PROVIDED ENTRIES Start Marker
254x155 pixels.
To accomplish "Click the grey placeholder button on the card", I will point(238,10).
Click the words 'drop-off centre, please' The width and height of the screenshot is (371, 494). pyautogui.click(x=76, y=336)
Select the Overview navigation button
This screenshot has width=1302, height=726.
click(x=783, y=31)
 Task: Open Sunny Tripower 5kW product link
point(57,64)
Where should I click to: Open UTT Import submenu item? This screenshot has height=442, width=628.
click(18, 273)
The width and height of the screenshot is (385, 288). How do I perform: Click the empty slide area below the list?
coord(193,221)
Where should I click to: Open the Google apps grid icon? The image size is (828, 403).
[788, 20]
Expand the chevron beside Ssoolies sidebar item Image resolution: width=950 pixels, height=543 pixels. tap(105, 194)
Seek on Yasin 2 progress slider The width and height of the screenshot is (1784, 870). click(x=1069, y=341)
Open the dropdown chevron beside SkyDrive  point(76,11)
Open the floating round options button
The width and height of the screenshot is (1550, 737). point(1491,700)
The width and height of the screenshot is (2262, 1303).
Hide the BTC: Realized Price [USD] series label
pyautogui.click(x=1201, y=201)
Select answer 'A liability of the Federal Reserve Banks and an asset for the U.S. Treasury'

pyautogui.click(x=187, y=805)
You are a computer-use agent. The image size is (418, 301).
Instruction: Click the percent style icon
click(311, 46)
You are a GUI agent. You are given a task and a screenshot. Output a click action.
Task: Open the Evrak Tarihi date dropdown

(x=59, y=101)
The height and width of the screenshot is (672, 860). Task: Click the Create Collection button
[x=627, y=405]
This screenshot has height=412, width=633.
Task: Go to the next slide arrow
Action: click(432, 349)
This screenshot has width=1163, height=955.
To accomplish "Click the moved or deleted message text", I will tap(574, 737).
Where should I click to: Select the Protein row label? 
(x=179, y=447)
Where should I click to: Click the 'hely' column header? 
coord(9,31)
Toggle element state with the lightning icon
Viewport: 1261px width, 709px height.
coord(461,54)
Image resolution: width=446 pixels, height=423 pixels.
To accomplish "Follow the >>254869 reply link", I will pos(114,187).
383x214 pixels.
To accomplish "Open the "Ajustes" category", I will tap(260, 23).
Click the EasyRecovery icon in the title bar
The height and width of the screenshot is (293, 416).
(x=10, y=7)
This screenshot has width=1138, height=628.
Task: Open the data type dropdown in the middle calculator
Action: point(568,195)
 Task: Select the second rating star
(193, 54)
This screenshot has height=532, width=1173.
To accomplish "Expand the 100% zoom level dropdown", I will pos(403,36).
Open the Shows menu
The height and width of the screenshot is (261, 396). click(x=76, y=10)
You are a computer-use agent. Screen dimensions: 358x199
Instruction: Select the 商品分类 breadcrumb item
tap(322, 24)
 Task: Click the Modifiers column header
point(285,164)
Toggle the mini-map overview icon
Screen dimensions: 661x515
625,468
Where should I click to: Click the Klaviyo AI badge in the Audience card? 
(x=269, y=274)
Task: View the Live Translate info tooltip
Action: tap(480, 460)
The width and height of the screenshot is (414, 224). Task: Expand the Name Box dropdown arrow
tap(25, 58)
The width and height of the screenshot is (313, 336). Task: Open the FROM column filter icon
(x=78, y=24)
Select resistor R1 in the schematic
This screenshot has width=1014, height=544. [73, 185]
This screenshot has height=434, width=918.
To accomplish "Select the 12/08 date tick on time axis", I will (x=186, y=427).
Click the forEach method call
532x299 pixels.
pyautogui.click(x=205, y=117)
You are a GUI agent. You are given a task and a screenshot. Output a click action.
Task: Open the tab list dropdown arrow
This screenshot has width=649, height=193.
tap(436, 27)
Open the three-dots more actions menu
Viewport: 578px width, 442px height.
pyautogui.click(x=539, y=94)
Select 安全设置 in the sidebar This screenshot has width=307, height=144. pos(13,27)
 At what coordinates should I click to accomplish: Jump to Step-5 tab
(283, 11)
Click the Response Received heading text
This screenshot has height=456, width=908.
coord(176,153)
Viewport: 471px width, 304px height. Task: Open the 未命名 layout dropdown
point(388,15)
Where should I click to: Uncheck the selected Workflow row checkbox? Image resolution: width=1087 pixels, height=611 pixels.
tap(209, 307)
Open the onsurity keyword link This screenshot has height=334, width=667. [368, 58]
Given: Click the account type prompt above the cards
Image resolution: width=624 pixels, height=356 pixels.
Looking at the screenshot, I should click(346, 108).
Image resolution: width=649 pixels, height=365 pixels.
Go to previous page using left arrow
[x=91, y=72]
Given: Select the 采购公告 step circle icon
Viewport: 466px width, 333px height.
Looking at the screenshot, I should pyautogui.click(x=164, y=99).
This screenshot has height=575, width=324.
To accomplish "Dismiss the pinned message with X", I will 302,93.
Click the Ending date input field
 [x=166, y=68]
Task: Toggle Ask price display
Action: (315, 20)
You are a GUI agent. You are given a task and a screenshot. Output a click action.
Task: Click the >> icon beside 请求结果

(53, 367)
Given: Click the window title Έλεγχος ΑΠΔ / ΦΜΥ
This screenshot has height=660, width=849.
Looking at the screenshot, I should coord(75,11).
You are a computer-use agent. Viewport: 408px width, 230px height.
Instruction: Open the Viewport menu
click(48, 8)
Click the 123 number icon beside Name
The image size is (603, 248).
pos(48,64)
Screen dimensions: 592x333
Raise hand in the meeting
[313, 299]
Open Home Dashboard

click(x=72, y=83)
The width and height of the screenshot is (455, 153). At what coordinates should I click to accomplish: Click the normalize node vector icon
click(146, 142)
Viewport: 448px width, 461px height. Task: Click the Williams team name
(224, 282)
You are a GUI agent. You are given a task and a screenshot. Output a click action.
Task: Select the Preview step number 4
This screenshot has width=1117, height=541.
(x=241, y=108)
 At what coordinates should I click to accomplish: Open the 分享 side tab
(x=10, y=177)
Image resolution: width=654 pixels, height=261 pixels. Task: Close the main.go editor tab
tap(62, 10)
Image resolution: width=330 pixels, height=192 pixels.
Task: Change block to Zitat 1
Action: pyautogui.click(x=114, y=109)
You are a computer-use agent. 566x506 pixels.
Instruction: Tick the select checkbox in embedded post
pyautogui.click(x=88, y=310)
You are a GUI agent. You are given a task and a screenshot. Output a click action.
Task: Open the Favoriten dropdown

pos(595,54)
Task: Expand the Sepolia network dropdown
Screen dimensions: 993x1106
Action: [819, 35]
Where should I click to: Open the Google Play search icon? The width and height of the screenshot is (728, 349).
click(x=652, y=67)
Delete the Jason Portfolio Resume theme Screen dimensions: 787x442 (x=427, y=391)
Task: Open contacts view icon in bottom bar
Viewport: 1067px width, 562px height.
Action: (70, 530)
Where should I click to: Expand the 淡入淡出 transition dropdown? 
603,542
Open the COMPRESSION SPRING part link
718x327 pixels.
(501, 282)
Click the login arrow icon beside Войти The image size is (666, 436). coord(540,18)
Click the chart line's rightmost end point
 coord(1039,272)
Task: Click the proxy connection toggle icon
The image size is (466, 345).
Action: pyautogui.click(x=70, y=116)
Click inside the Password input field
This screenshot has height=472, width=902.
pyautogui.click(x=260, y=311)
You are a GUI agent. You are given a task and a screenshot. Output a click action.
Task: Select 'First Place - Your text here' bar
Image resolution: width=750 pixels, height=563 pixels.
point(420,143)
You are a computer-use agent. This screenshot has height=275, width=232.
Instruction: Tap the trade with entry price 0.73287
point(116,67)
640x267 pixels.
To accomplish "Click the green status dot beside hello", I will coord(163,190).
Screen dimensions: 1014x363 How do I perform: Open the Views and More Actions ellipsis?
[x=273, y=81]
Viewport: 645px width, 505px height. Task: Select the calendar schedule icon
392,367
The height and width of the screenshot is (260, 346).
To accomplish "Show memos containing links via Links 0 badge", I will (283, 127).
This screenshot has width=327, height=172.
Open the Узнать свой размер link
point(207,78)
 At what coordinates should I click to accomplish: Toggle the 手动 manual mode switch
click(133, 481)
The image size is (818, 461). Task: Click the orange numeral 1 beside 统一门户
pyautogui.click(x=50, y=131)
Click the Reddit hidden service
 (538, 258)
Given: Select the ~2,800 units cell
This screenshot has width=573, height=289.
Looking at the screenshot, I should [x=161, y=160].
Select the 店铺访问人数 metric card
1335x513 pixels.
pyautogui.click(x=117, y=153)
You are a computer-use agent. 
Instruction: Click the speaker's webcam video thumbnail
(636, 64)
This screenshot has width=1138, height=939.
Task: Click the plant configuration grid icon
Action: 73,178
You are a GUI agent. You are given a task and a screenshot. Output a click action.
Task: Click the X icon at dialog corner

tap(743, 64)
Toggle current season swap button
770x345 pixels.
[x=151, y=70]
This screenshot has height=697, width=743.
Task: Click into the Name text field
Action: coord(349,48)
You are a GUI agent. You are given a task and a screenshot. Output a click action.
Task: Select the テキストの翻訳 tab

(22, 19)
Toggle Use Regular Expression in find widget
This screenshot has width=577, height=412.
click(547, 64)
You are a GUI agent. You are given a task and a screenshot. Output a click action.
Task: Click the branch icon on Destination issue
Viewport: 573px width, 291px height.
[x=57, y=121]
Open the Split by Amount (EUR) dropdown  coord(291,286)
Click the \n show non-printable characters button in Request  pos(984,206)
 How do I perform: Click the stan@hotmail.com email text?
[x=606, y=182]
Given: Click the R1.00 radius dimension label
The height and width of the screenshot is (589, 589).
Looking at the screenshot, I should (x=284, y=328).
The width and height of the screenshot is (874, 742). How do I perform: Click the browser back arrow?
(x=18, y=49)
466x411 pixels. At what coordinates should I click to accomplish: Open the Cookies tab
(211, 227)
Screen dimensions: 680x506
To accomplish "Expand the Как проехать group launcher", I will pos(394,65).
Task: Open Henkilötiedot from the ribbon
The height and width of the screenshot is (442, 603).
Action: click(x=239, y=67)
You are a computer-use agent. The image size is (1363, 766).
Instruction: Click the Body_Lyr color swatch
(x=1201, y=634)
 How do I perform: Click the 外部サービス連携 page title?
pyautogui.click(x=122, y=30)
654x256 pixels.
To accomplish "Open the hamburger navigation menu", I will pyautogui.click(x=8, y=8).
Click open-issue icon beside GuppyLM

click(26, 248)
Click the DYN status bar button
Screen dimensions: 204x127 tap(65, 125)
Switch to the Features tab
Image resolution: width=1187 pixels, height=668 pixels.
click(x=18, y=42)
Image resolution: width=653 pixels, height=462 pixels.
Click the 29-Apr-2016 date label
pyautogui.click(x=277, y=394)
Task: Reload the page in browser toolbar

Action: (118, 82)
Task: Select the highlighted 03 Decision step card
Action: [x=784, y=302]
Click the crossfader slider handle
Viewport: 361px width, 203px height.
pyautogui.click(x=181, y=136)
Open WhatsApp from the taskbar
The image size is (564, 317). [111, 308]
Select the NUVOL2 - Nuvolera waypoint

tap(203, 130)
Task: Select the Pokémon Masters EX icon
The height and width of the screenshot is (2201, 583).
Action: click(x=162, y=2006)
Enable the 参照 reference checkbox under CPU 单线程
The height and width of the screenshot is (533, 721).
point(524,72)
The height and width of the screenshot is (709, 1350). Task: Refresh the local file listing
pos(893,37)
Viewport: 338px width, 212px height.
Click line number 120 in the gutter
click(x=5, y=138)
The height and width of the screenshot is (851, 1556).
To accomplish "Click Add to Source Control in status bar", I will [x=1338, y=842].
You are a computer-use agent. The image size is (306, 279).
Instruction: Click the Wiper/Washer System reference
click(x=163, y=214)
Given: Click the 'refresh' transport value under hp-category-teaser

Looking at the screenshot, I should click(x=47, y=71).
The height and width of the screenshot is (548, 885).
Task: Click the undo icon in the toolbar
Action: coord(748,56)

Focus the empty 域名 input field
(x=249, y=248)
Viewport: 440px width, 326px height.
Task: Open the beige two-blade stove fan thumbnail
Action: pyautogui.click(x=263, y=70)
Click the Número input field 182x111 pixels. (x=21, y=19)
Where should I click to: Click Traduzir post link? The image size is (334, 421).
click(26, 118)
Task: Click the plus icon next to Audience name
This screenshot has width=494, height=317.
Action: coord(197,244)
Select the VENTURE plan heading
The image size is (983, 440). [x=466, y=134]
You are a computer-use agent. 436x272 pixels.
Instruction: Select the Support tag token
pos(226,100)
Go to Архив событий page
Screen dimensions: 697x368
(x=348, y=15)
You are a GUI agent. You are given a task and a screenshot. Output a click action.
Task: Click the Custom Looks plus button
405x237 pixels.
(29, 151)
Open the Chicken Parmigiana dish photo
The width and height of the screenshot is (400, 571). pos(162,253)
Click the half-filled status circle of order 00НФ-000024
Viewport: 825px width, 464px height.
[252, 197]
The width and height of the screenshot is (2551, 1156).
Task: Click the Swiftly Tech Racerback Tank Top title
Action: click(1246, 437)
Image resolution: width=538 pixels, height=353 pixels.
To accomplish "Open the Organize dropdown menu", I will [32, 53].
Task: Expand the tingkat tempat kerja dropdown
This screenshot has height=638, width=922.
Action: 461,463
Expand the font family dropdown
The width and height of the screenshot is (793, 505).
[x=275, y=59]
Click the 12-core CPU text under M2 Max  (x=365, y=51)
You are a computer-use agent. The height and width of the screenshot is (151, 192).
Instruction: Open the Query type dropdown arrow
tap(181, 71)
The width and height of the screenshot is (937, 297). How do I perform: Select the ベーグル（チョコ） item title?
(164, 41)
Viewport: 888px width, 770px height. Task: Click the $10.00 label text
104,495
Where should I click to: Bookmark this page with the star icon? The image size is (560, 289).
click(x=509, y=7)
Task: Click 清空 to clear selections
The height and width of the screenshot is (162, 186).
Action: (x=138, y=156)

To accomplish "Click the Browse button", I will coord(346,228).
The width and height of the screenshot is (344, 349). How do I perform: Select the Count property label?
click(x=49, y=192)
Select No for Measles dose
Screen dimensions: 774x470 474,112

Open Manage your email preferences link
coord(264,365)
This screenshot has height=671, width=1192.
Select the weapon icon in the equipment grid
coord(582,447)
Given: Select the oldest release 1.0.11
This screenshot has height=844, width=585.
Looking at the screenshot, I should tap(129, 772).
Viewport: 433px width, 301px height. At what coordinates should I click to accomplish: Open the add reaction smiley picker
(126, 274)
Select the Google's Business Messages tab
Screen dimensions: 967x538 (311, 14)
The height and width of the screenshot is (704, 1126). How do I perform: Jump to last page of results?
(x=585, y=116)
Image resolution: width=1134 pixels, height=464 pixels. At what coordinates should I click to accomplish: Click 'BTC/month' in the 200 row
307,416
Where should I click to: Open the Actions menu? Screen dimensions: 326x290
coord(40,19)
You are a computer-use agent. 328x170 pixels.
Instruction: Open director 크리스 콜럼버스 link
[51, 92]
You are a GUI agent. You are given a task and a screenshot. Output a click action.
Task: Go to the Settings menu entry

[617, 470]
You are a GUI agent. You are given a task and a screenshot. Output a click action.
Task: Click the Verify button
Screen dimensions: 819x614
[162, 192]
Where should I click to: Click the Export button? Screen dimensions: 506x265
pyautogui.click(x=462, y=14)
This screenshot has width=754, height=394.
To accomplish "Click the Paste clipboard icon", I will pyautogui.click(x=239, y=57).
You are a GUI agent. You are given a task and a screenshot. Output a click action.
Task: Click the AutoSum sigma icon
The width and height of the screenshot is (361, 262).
PROVIDED ENTRIES End Marker
- _EXERCISE_
Wherever the string "plus" turns up in the material, copy the whole line.

- _ANSWER FOR THE TASK_
Task: Click the plus icon next to Audience name
Task: Click the Custom Looks plus button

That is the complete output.